Insertion into the Bylaws of a provision for a combined notice of meeting instead of the two notices for the ordinary session and three for the extraordinary session as currently provided for by the Bylaws. The amendment is intended to comply with Article 1(2) of Legislative Decree 91 of 18 June 2012, amending paragraph 1 of Article 2369 of the Italian Civil Code, which provides that the combined notice of meeting represents the standard procedure for the organisation of shareholders’ meetings of companies financed by recourse to the venture capital market, unless otherwise provided for by the Bylaws. This proposal is justified by the need for simplification.

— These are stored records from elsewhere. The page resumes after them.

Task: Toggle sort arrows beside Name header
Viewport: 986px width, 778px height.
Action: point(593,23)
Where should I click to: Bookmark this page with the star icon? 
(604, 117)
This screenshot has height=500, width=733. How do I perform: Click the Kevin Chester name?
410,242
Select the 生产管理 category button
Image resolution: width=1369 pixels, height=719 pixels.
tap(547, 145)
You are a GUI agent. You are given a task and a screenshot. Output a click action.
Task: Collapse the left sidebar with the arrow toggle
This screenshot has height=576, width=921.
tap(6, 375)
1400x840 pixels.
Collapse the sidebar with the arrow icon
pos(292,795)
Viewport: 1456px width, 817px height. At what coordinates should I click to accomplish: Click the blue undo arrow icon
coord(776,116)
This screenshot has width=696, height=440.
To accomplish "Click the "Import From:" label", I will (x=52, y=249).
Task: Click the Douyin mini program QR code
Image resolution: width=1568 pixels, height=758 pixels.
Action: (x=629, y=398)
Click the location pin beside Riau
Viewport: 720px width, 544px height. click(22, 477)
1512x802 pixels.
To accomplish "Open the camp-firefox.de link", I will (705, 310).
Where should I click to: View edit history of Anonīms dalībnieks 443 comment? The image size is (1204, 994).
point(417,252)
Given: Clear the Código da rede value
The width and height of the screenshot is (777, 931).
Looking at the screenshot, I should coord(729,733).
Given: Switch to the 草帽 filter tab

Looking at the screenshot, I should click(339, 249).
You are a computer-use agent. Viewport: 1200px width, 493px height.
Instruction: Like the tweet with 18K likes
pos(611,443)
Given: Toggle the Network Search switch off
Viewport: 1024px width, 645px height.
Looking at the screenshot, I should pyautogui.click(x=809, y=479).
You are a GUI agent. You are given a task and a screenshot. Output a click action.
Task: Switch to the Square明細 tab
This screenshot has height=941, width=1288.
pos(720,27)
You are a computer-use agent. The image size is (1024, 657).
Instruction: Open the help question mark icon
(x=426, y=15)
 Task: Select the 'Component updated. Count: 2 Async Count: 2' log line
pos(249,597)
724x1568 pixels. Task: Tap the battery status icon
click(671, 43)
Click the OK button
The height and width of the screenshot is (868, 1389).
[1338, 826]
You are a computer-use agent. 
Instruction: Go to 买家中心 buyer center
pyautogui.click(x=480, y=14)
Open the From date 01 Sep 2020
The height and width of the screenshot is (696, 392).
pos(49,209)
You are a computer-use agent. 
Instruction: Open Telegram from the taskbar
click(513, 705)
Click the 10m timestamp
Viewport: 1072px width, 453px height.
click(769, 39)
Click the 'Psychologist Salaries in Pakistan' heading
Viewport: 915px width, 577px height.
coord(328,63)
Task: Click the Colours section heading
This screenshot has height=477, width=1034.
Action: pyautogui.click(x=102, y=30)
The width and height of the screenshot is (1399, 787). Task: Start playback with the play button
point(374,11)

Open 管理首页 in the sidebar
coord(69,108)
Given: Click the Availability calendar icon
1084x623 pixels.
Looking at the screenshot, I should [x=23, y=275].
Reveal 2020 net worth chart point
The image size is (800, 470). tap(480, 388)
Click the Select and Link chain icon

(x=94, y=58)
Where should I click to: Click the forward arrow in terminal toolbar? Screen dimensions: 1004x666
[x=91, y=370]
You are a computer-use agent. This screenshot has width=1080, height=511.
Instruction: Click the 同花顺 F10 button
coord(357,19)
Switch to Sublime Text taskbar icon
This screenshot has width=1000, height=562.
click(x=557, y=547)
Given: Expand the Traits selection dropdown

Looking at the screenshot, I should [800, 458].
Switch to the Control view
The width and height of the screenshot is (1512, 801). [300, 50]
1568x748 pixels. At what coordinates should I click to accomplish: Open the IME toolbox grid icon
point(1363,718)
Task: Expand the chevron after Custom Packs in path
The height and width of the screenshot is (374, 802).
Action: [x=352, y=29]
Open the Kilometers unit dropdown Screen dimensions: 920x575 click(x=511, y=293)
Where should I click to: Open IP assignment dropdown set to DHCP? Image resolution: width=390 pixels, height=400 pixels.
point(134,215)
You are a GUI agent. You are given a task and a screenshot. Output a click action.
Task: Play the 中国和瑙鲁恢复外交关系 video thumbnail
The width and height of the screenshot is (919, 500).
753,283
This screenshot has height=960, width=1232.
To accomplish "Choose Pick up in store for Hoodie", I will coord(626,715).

• Articles 13, 16 and 20. Insertion into these articles of provisions prohibiting directors (Article 13), auditors (Article 20), senior managers and the chief financial officer (Article 16) from sitting on the administrative board or supervisory board and from holding managerial office in Eni S.p.A. or its subsidiaries, or from dealing with such companies directly or indirectly on a professional or financial basis, in compliance with the provisions of Article 2(2)(c) of the Prime Ministerial Decree of 25 May 2012, implementing Decree-Law 1 of 24 January 2012, converted with amendments into Law 27 of 24 March 2012.
The reports and documentation on the items on the agenda for the Extraordinary and Ordinary Shareholders’ Meeting will be made available to the public in accordance with the law.
Finally, the Board of Directors approved the 2012 Report on Corporate Governance and Ownership Structure, which includes the information required by the provisions of the Corporate Governance Code for Listed Companies promoted by Borsa Italiana S.p.A., with which Snam complies, as well as the information required by the provisions of applicable laws and regulations, and which will be published at the same time as the 2012 Annual Report (by 4 March 2013).
The Board has confirmed Georgeson S.r.l. as the entity designated by the Company pursuant to Article 135- undecies of the TUF, to which shareholders may confer proxies, free of charge, for participation in the Meeting.